You’ll not find a decorative art cheaper than toilet paper roll crafts, which can range from looking very natural and rustic to looking like wrought iron.

If you have old Pagan magazines or calendars, cut out your favorite pictures and decoupage them to wood scraps or nice sturdy cardboard, using thin layers of modge podge. Prop them up on a shelf and change them out seasonally. Try decoupaging pictures onto blank seven day candles for use in magic and devotion. Decoupage works best with small pictures.

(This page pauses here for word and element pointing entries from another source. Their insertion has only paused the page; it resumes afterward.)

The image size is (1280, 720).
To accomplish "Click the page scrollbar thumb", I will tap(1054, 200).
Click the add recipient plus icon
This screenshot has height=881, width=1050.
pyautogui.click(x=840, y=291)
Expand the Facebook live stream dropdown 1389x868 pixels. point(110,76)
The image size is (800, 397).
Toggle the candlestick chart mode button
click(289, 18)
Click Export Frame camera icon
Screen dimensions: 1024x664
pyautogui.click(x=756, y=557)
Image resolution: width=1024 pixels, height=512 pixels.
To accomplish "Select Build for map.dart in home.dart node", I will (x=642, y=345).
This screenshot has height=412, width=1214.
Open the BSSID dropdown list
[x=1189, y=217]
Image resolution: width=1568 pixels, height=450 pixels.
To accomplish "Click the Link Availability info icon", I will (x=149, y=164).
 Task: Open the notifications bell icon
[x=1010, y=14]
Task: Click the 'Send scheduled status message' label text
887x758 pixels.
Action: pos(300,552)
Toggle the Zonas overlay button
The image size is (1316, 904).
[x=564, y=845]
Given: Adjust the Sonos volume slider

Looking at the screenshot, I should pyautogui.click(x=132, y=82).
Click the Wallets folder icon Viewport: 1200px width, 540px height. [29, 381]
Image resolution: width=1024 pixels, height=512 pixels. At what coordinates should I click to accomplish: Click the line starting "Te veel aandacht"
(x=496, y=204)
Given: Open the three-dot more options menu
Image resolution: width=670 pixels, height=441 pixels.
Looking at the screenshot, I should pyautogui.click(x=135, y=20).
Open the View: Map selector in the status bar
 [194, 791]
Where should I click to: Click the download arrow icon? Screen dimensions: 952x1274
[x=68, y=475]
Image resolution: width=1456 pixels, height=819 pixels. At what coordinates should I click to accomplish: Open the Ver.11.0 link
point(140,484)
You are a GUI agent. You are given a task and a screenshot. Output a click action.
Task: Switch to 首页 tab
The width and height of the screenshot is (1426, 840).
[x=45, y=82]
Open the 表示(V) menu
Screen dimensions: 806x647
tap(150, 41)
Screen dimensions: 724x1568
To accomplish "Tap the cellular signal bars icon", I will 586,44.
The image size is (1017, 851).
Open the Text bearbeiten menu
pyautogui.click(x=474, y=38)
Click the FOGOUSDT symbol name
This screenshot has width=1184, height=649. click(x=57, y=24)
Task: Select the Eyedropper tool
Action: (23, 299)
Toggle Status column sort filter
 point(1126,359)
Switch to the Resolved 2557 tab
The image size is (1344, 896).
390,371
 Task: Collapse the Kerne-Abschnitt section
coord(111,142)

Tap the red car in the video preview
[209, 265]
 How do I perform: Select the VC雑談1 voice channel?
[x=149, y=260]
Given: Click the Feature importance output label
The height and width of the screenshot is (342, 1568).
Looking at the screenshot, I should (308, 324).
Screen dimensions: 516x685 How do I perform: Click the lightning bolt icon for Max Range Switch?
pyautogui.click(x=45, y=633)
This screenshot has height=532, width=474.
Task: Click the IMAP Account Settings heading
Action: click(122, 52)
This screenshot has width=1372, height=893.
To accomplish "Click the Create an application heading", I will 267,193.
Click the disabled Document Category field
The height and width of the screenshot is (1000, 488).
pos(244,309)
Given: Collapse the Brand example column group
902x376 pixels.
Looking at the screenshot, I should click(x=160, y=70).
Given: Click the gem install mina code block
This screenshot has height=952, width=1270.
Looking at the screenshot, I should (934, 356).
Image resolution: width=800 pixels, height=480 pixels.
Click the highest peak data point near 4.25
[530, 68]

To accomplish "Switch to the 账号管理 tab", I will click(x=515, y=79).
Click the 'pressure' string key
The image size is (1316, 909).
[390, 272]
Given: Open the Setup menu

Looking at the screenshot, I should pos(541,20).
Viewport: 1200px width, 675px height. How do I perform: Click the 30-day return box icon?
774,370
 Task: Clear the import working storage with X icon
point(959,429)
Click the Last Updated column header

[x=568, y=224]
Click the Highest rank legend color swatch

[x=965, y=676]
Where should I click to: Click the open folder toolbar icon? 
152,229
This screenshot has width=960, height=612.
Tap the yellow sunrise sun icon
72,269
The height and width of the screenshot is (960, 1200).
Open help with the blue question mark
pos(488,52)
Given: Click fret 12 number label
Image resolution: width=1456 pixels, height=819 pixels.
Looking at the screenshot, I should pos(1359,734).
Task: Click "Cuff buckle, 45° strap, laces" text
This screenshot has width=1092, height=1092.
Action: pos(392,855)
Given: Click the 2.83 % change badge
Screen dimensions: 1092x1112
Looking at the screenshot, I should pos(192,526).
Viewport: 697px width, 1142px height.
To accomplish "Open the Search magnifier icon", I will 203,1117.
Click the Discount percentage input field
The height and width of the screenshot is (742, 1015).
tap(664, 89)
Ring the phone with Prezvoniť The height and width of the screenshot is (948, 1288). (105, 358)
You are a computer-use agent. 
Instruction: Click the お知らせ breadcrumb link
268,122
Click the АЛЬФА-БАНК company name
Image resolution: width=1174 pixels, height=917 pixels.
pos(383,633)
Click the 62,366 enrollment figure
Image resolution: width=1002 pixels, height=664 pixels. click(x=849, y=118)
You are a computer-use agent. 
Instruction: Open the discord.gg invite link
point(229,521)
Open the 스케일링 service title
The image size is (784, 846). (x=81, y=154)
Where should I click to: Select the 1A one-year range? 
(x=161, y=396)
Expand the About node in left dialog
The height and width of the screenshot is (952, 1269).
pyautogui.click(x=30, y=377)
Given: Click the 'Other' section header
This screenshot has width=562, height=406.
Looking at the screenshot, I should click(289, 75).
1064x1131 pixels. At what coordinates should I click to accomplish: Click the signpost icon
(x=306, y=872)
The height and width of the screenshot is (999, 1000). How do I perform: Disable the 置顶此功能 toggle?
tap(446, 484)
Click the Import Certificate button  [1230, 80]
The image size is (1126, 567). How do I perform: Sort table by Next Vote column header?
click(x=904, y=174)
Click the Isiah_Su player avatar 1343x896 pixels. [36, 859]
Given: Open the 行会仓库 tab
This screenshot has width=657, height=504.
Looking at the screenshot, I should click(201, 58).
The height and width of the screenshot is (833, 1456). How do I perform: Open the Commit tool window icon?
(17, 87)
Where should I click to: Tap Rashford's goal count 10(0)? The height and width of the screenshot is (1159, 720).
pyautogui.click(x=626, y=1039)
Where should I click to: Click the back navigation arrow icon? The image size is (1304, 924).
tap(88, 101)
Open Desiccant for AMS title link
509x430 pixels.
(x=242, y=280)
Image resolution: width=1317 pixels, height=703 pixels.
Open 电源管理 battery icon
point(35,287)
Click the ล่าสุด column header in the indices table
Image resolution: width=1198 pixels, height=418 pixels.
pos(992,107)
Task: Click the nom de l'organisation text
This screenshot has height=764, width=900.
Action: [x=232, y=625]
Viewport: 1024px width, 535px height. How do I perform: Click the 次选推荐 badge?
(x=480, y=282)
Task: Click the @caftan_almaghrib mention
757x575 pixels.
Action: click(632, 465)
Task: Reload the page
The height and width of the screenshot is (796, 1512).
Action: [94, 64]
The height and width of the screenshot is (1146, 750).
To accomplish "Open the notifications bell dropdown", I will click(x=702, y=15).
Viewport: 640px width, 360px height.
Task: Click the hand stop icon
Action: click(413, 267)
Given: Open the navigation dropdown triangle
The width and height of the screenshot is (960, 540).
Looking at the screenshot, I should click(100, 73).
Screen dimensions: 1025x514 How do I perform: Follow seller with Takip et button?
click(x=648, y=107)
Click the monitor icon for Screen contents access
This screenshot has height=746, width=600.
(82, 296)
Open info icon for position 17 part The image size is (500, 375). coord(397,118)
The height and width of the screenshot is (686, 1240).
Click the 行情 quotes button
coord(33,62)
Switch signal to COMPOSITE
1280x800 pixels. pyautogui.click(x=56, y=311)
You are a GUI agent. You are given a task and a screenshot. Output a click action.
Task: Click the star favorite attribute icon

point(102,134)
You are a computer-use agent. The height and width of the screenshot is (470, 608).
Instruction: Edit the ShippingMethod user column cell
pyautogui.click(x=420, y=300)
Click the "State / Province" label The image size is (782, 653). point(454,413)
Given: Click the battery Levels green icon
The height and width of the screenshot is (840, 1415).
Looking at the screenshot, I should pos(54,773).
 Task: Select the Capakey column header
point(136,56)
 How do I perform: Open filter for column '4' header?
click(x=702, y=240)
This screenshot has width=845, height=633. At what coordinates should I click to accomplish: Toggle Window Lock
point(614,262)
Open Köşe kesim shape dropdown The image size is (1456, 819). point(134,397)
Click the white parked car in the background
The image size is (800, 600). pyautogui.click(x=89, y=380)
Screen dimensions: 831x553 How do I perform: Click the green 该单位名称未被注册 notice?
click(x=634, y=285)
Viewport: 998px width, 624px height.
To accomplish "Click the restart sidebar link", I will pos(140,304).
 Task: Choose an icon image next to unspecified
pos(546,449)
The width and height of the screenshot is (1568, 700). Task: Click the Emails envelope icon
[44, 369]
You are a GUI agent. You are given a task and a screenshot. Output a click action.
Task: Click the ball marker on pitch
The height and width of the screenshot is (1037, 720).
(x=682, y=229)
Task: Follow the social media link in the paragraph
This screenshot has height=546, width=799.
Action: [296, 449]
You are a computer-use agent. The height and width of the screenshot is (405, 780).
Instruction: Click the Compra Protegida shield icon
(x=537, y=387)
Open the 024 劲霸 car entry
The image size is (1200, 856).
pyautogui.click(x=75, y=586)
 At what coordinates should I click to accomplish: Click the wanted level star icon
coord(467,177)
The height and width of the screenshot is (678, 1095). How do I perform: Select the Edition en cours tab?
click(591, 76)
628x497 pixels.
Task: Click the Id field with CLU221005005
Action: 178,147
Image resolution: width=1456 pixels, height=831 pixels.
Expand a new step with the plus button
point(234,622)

Check out some of my suggested kids’ crafts for the holidays, even if you don’t have kids. You’re never too old for such things, and the beauty of simple crafts can add a lot of warmth to a home.

kitchen
If you have a small kitchen, you’ll need to go vertical with storage. Hang your cooking utensils above the stove, and install a peg rack or cuphooks near the sink for coffee cups. Use raised thumbtacks for hanging light items like strainers and flat graters. (In fact, I use raised thumbtacks for hanging pictures all throughout the house. You only need a nail or screw if the object is heavy.) You can even use tacks to hang herbs for drying, and for garlic ropes. Keep the grain dolly you made in the fall, hanging in your kitchen.

window sills
Save your glass bottles, especially blue ones. To make your own blue bottles, mix together some white glue and blue food coloring and paint the bottles with this mixture. Set the bottles in the windowsills of your front-facing windows. Not only are they pretty, but haint blue is traditionally known to ward off evil spirits. Also, keep crystals or a jar of salt in your windowsill for the same purpose. If you break a mirror, put the shards in a jar and put that in your windowsill as well. All these things make an interesting and shiny arrangement but also serve a magical purpose.

mirrors
Strategically place small inexpensive mirrors in the dark corners of your home to dissipate any stagnant or negative energy that may collect there. You can buy tiny mirrors by the package-full at craft stores. Glue them back to back on filament string interspersed with beads and hang as mobiles. Glue tiny mirrors to vases, planters, or small boxes, as you would for making a tiled surface.

thrift store finds and finishing touches
Over time, you will find items to fill your walls at thrift stores and yard sales. You’ll find nice frames to fill with pictures of friends and family. You can update just about anything with a little paint, and sand it down a little for a vintage look. Don’t forget to look for a horseshoe to go over your front door.